Peruvian-Style Rotisserie Chicken

Peruvian-Style Rotisserie Chicken

Prep 20 mins (plus overnight marinating)
Cook 1 hr 20 mins–1 hr 40 mins
Serves 4
Difficulty Intermediate

This is one of those recipes that earns its place in your regular rotation. Peruvian roast chicken — known as pollo a la brasa — is all about the marinade: earthy cumin, smoky paprika, garlic, and a hit of citrus that works its way into the meat overnight. Spinning it on the rotisserie gives you that gloriously lacquered, crispy skin with juicy, flavour-packed meat all the way through. It's impressive enough for a weekend gathering but straightforward enough that you'll want to make it on a Tuesday too.

Ingredients

  • 1 whole chicken, approximately 1.5–2kg

For the marinade

  • 4 cloves garlic, minced
  • 3 tbsp (45ml) soy sauce
  • 2 tbsp (30ml) lime juice (about 2 limes)
  • 1 tbsp (15ml) rapeseed oil
  • 1 tbsp (15ml) white wine vinegar
  • 2 tsp ground cumin
  • 2 tsp smoked paprika
  • 1 tsp dried oregano
  • 1 tsp freshly ground black pepper
  • ½ tsp mild American-style mustard
  • ½ tsp fine salt
  • ¼ tsp cayenne pepper

To serve

  • Fresh coriander, roughly chopped
  • Lime wedges

Method

  1. Mix all the marinade ingredients together in a bowl until well combined. It'll smell absolutely incredible at this point.
  2. Pat the chicken dry with kitchen paper, then place it in a large dish or zip-lock bag. Pour the marinade over and work it into the skin and cavity. Cover and refrigerate for at least 4 hours — overnight is better, and 24 hours is best of all.
  3. When you're ready to cook, remove the chicken from the fridge and allow it to sit at room temperature for about 30 minutes while you set up your rotisserie. Preheat your grill to around 180–200°C indirect heat.
  4. Truss the chicken with butcher's twine so the legs and wings are tucked in tight — this keeps everything compact and helps it spin evenly. Thread the bird onto your rotisserie spit, securing it firmly with the forks so there's no wobble.
  5. Set the rotisserie spinning with the heat indirect (burners on each side, none directly under the chicken). Close the lid and cook for 1 hour 20 minutes to 1 hour 40 minutes depending on the size of your bird.
  6. Start checking the internal temperature at the 1 hour 15 minute mark. You're looking for 75°C in the thickest part of the thigh, away from the bone. Don't guess — use a thermometer.
  7. Once the chicken hits temperature, switch off the rotisserie and carefully remove the spit. Let the bird rest, loosely covered with aluminium foil, for 10–15 minutes before carving. This lets the juices redistribute and the carry-over heat do its final work.
  8. Carve and serve with fresh coriander scattered over the top and plenty of lime wedges on the side. A fresh green salad and some flatbreads work brilliantly alongside.

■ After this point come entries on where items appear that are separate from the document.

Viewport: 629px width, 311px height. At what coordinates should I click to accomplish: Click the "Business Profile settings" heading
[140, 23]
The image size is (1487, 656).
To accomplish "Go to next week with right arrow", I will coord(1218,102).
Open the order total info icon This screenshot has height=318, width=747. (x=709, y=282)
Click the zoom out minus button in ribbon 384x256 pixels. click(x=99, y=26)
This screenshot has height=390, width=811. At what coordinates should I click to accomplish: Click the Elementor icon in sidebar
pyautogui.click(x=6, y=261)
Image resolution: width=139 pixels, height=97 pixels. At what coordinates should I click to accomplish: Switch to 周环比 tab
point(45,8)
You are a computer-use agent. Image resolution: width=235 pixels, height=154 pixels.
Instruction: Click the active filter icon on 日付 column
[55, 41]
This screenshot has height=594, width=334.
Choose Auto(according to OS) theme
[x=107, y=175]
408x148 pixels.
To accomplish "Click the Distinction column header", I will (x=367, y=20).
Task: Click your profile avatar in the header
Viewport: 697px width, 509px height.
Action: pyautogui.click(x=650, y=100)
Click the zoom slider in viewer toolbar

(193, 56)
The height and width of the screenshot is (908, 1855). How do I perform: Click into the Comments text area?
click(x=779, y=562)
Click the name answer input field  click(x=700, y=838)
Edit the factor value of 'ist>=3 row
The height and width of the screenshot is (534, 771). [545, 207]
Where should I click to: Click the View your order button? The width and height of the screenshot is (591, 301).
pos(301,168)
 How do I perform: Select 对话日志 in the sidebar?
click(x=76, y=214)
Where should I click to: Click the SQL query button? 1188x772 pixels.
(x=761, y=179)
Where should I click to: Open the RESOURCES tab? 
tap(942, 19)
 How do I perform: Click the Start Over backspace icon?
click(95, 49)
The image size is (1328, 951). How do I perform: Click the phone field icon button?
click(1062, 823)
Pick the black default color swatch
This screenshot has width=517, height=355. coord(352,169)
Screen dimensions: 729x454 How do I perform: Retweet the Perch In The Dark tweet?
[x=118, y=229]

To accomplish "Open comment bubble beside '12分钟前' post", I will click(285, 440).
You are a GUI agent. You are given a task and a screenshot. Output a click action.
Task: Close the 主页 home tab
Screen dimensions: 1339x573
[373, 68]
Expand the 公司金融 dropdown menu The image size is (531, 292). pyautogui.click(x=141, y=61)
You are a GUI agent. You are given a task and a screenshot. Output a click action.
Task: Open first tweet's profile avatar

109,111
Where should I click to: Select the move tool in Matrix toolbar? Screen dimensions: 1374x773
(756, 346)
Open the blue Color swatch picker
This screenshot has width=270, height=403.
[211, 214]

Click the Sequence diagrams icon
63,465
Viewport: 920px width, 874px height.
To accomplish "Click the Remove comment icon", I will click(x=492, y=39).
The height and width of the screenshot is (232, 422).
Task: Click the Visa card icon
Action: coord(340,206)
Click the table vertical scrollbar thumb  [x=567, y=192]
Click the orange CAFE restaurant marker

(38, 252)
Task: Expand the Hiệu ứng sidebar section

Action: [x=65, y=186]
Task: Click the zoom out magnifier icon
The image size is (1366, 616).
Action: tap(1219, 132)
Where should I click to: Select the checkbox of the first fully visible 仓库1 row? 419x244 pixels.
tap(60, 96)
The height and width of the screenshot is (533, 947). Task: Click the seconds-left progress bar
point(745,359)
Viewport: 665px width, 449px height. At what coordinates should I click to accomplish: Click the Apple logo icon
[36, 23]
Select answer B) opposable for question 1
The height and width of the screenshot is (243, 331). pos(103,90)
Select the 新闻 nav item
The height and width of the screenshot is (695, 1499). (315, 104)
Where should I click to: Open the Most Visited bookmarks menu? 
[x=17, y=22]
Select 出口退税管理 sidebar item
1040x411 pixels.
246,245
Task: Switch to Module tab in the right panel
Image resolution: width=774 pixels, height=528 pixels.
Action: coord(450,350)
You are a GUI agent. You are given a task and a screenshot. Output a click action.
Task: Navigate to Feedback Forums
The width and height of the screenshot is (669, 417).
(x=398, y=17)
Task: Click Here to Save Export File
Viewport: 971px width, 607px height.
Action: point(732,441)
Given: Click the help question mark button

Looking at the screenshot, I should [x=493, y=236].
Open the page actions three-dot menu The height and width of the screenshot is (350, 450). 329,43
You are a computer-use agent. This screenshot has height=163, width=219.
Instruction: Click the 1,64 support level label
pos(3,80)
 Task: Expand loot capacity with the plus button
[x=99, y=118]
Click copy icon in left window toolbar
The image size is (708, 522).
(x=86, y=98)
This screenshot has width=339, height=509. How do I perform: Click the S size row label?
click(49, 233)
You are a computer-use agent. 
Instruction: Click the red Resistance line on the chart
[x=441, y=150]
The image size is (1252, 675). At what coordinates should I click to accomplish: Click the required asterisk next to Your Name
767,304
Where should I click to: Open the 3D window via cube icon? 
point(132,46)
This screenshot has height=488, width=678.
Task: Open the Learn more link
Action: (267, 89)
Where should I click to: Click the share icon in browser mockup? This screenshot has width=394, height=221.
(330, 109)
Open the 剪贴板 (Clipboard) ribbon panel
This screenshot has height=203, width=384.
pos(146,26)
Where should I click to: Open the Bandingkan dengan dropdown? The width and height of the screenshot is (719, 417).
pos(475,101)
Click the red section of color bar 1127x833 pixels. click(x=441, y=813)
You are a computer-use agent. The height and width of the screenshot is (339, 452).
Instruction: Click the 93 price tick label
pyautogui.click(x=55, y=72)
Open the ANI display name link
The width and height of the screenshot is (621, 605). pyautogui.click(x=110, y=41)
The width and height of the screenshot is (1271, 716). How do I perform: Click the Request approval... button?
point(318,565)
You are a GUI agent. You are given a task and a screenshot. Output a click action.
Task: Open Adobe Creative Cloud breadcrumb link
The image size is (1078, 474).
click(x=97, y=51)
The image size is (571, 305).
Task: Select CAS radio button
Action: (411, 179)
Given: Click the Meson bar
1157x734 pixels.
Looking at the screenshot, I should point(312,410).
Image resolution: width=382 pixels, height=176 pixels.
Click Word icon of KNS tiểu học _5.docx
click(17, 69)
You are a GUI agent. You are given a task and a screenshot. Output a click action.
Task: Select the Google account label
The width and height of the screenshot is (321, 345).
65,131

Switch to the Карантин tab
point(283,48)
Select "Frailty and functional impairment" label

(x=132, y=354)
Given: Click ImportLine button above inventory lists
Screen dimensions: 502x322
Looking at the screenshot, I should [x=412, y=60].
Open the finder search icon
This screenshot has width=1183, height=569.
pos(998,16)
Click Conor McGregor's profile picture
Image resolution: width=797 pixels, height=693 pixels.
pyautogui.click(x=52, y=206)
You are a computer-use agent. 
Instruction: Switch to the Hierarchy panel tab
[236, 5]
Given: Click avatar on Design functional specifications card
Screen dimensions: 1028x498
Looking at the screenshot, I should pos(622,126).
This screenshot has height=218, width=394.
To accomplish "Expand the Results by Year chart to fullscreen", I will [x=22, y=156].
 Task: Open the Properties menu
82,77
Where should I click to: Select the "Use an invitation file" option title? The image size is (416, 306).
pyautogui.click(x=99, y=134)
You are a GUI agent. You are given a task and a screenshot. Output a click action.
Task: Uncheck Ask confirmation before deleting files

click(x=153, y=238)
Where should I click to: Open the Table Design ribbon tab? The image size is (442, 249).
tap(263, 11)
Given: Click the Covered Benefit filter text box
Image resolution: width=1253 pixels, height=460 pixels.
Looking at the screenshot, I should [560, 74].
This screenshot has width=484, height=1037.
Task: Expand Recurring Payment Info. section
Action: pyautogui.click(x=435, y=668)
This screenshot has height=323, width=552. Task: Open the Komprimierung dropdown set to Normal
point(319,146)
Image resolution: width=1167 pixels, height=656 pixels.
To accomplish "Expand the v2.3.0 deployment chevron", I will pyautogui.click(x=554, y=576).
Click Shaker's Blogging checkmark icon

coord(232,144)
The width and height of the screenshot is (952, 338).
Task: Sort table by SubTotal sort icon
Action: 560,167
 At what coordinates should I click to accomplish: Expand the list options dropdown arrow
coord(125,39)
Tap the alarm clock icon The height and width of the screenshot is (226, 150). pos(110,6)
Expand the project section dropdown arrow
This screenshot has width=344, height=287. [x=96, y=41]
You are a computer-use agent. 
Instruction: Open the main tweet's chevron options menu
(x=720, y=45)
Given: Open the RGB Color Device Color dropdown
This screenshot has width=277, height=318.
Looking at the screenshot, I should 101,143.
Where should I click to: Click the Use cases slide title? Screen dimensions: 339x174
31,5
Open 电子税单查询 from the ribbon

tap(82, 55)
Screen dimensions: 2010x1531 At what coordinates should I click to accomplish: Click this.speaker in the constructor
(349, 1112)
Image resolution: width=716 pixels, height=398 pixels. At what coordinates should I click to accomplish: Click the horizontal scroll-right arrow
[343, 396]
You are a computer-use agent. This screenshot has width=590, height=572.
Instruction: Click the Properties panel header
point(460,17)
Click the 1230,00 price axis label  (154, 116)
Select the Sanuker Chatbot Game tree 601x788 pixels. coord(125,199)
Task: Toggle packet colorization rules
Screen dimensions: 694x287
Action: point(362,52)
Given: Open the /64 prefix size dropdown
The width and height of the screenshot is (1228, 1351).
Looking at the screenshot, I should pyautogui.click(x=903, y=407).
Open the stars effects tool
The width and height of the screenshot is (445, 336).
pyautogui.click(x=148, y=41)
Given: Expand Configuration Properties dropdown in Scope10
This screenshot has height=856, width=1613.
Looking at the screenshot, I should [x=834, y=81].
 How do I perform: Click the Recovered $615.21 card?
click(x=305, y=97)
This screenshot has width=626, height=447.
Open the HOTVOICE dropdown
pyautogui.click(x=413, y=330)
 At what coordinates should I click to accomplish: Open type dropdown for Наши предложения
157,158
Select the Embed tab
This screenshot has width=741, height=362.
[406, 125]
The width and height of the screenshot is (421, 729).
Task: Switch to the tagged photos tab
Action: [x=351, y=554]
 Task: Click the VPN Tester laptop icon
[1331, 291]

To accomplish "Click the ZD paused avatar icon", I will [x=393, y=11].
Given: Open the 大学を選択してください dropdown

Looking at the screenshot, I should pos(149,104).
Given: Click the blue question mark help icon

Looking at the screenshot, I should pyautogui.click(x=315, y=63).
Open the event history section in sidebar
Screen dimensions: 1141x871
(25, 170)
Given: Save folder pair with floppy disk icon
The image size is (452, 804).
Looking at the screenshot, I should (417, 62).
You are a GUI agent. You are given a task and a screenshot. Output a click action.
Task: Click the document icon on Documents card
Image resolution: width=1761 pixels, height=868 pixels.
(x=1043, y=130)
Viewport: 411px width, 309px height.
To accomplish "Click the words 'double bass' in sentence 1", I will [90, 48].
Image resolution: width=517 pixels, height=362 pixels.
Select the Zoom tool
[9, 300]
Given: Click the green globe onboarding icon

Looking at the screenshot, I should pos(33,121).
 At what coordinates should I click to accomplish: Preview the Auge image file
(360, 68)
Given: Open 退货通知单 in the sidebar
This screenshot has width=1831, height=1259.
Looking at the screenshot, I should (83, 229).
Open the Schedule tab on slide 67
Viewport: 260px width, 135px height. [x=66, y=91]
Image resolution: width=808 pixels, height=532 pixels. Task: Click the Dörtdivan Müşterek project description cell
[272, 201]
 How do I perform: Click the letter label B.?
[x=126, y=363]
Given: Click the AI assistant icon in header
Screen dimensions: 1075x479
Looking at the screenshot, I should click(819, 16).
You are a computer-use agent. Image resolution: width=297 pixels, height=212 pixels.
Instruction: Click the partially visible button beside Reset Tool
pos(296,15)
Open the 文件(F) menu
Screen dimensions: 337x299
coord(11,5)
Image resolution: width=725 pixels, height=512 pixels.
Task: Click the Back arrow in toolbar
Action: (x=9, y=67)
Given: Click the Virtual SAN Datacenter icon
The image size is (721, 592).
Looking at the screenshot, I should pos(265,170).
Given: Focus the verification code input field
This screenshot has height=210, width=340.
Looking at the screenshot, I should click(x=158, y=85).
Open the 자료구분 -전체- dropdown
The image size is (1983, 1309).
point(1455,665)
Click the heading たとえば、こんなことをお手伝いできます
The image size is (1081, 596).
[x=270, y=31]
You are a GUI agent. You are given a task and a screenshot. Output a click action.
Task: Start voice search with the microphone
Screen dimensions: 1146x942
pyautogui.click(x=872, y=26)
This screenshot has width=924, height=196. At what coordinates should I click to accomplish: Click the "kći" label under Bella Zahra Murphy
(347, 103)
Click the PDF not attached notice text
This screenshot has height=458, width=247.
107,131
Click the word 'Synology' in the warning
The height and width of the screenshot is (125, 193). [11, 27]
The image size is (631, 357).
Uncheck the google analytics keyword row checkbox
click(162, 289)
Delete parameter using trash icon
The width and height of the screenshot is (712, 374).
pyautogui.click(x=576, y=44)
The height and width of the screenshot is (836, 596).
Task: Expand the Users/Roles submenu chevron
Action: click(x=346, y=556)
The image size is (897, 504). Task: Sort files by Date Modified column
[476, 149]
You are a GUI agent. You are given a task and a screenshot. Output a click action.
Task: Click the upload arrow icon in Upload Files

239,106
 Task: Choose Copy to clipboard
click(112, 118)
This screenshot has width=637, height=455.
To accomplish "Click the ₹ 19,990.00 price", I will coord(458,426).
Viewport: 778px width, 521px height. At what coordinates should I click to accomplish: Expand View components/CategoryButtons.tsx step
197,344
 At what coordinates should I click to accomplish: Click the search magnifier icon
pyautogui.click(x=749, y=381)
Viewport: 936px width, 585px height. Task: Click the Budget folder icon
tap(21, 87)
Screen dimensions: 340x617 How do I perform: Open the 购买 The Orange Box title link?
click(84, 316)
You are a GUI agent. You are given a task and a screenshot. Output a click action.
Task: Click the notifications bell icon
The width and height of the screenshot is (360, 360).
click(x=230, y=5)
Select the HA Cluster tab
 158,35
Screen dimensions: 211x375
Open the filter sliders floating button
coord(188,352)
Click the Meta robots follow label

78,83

Originally published by Bull BBQ. Adapted for UK audiences by Cedar Kitchen in the Garden.

Cedar Tip

Rotisserie chicken looks spectacular on the outside long before it's safe on the inside — that beautiful bronzed skin is no guide to doneness. Use an instant-read thermometer (a Thermapen is our go-to) and check the thickest part of the thigh away from the bone. You're aiming for 75°C. Pull it off at around 72–73°C and the carry-over heat during resting will bring it safely to temperature while keeping the meat juicy rather than dry.